> [INSTRUCTIONS TO FOLLOW] Your output must match the data word for word, with every line included.
#### DATA TO USE
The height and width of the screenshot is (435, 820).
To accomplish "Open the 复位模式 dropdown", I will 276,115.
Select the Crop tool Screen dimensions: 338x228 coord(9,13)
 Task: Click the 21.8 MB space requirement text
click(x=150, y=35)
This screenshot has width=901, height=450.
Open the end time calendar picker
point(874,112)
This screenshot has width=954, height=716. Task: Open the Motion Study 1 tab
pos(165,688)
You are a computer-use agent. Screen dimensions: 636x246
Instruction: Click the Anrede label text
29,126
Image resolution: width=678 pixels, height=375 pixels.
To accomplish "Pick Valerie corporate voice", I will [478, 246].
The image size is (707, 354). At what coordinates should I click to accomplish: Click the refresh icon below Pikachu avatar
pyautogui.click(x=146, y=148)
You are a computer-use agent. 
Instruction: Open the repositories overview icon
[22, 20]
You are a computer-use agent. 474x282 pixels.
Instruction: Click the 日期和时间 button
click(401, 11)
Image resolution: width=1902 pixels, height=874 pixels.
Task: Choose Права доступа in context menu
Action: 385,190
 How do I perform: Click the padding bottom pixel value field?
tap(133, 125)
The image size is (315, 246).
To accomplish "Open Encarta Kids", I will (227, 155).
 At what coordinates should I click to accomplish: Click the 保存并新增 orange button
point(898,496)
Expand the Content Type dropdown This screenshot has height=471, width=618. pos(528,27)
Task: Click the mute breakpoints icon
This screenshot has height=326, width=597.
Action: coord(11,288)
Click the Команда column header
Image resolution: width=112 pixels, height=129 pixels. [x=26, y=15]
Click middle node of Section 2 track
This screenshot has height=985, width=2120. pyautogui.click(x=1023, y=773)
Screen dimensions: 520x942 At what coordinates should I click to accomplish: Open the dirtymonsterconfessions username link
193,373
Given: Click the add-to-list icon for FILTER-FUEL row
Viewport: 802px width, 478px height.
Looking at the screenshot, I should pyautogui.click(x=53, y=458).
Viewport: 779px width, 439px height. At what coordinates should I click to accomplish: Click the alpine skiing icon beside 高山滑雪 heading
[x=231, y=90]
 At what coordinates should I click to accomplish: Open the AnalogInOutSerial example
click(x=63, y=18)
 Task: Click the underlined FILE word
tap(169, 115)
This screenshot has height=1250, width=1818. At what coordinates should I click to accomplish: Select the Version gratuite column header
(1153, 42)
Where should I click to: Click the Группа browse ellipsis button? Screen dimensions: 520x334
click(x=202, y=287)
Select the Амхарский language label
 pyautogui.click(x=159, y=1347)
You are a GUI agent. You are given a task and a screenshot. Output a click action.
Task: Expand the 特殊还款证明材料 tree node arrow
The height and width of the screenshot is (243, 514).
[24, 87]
########
> [EXPECTED ANSWER]
The height and width of the screenshot is (435, 820).
To accomplish "Open the 复位模式 dropdown", I will 276,115.
Select the Crop tool Screen dimensions: 338x228 coord(9,13)
 Task: Click the 21.8 MB space requirement text
click(x=150, y=35)
This screenshot has width=901, height=450.
Open the end time calendar picker
point(874,112)
This screenshot has width=954, height=716. Task: Open the Motion Study 1 tab
pos(165,688)
You are a computer-use agent. Screen dimensions: 636x246
Instruction: Click the Anrede label text
29,126
Image resolution: width=678 pixels, height=375 pixels.
To accomplish "Pick Valerie corporate voice", I will [478, 246].
The image size is (707, 354). At what coordinates should I click to accomplish: Click the refresh icon below Pikachu avatar
pyautogui.click(x=146, y=148)
You are a computer-use agent. 
Instruction: Open the repositories overview icon
[22, 20]
You are a computer-use agent. 474x282 pixels.
Instruction: Click the 日期和时间 button
click(401, 11)
Image resolution: width=1902 pixels, height=874 pixels.
Task: Choose Права доступа in context menu
Action: 385,190
 How do I perform: Click the padding bottom pixel value field?
tap(133, 125)
The image size is (315, 246).
To accomplish "Open Encarta Kids", I will (227, 155).
 At what coordinates should I click to accomplish: Click the 保存并新增 orange button
point(898,496)
Expand the Content Type dropdown This screenshot has height=471, width=618. pos(528,27)
Task: Click the mute breakpoints icon
This screenshot has height=326, width=597.
Action: coord(11,288)
Click the Команда column header
Image resolution: width=112 pixels, height=129 pixels. [x=26, y=15]
Click middle node of Section 2 track
This screenshot has height=985, width=2120. pyautogui.click(x=1023, y=773)
Screen dimensions: 520x942 At what coordinates should I click to accomplish: Open the dirtymonsterconfessions username link
193,373
Given: Click the add-to-list icon for FILTER-FUEL row
Viewport: 802px width, 478px height.
Looking at the screenshot, I should pyautogui.click(x=53, y=458).
Viewport: 779px width, 439px height. At what coordinates should I click to accomplish: Click the alpine skiing icon beside 高山滑雪 heading
[x=231, y=90]
 At what coordinates should I click to accomplish: Open the AnalogInOutSerial example
click(x=63, y=18)
 Task: Click the underlined FILE word
tap(169, 115)
This screenshot has height=1250, width=1818. At what coordinates should I click to accomplish: Select the Version gratuite column header
(1153, 42)
Where should I click to: Click the Группа browse ellipsis button? Screen dimensions: 520x334
click(x=202, y=287)
Select the Амхарский language label
 pyautogui.click(x=159, y=1347)
You are a GUI agent. You are given a task and a screenshot. Output a click action.
Task: Expand the 特殊还款证明材料 tree node arrow
The height and width of the screenshot is (243, 514).
[24, 87]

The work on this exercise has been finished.